Olayların bu tesadüfi dönüşü, Hartford Konvansiyonuna katılanları umutsuzca tarafsız ve hatta vatansever görünmüyordu. Şimdi her zamankinden daha az popüler olan Federalist parti unutulup gitti. King, son başkan adayı olacaktı. Seçim kolejinde, Demokrat-Cumhuriyetçi James Monroe, King'in 34'üne karşı 183 oyla onu kolayca ezdi. Monroe dört yıl sonra yeniden seçilmek istediğinde, aşağı yukarı rakipsiz kaldı.

2. STEVEN A. DOUGLAS, 1860

Bu Ortabatı Demokratı, kendi çöküşünün tohumlarını ekti. Douglas, 1854'te Kansas bölgesinde kölelik yanlısı ve kölelik karşıtı yerleşimciler arasında gelgit bir şiddet dalgasına yol açan tartışmalı Kansas-Nebraska Yasası'nın ana mimarıydı.

Yasanın onaylanması tartışması boyunca, Douglas “halk egemenliği” idealini sesli olarak destekledi. Bu kavram, yeni bölgelerin kendi içlerinde köleliğe izin verip vermeyeceklerine kendileri karar vermelerine izin verilmesi gerektiğini savundu. sınırlar. Güney Demokratlar, köle sahiplerinin haklarını tehdit edebileceğinden korkarak bu fikri umursamadılar. Böylece bir büyük lig sürtüşmesi başladı. 1860'ta Demokrat parti iki ayrı kongre düzenledi - kuzey delegeleri Douglas'ı başkan adayı olarak aday gösterdiler, güneydeki kardeşleri ise John C. Kentucky'li Breckenridge.

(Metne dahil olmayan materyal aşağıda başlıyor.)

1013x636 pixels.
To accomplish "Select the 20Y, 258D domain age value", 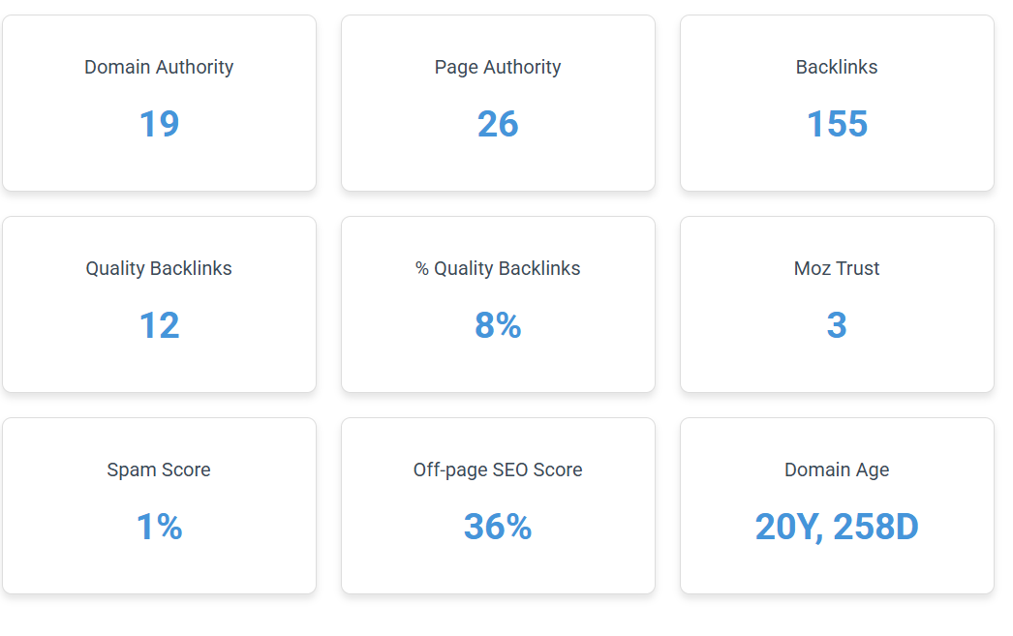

Sonunda, her iki Demokrat da kısa ömürlü Anayasa Birliği Partisi'nden John Bell ve Cumhuriyetçi Abraham Lincoln gibi birbirlerine karşı yarıştı. Düşmanları bölündü, Dürüst Abe galip geldi - seçmenlerin yüzde 60'ı başka birini seçmesine rağmen.

1. MARTIN VAN BÜREN, 1840

Ekonomi zorlaştığında, seçmenler Oval Ofis'te oturanı cezalandırma eğilimindedir. Sadece Van Buren'e sor. İlk dönemine bir yıldan kısa bir süre kala Amerika, gördüğü en büyük resesyona girdi. Ülkenin işsizlik oranı hızla yükselirken, sözde “1837 paniği” sırasında yaklaşık 800 ulusal banka kapandı.

Çoğu tarihçi, Van Buren'in selefi olan Andrew Jackson'ı felaketi kurmaktan sorumlu tutuyor. “Old Hickory” en başından beri güçlü Bank of the United States'ten nefret ediyordu. 1832'de örgütten tüm federal fonları çekerek ona ölümcül bir darbe indirdi. Toplamda, bu holdingler, Jackson'ın çeşitli devlet ve özel bankalara yatırdığı yaklaşık 10 milyon dolara kadar ekledi. Eski OTOBÜS yok edildiğinde, arazi spekülasyonu çılgınca kontrolden çıktı. Çok geçmeden bu balon patladı ve yeni bankalar kredi aramaya başladığında, birçok borçlunun basitçe ödeyemediğini gördüler.

Genel olarak Van Buren, Jackson'ın başarısız ekonomik politikalarını desteklemeye devam etti. Onun gözetiminde, durgunluk daha da kötüleşti. Tüm bu kargaşanın ortasında Van Buren'in savurgan harcamalarıyla ün kazanmış olmasının elbette bir faydası olmadı. 1840 yılında, Başkan Van Buren devrildi ve William Henry Harrison (Virginia Whig'i) onu 174 seçim oyu ile büyük bir farkla mağlup etti.

yenisini yakala Craig Ferguson ile Katılın veya Ölün bu Perşembe 11/10c TARİH'te. Sıralamamıza katılmıyor musunuz? Umutsuz başkanlık kampanyalarına farklı bir bakış atmak için buraya tıklayın.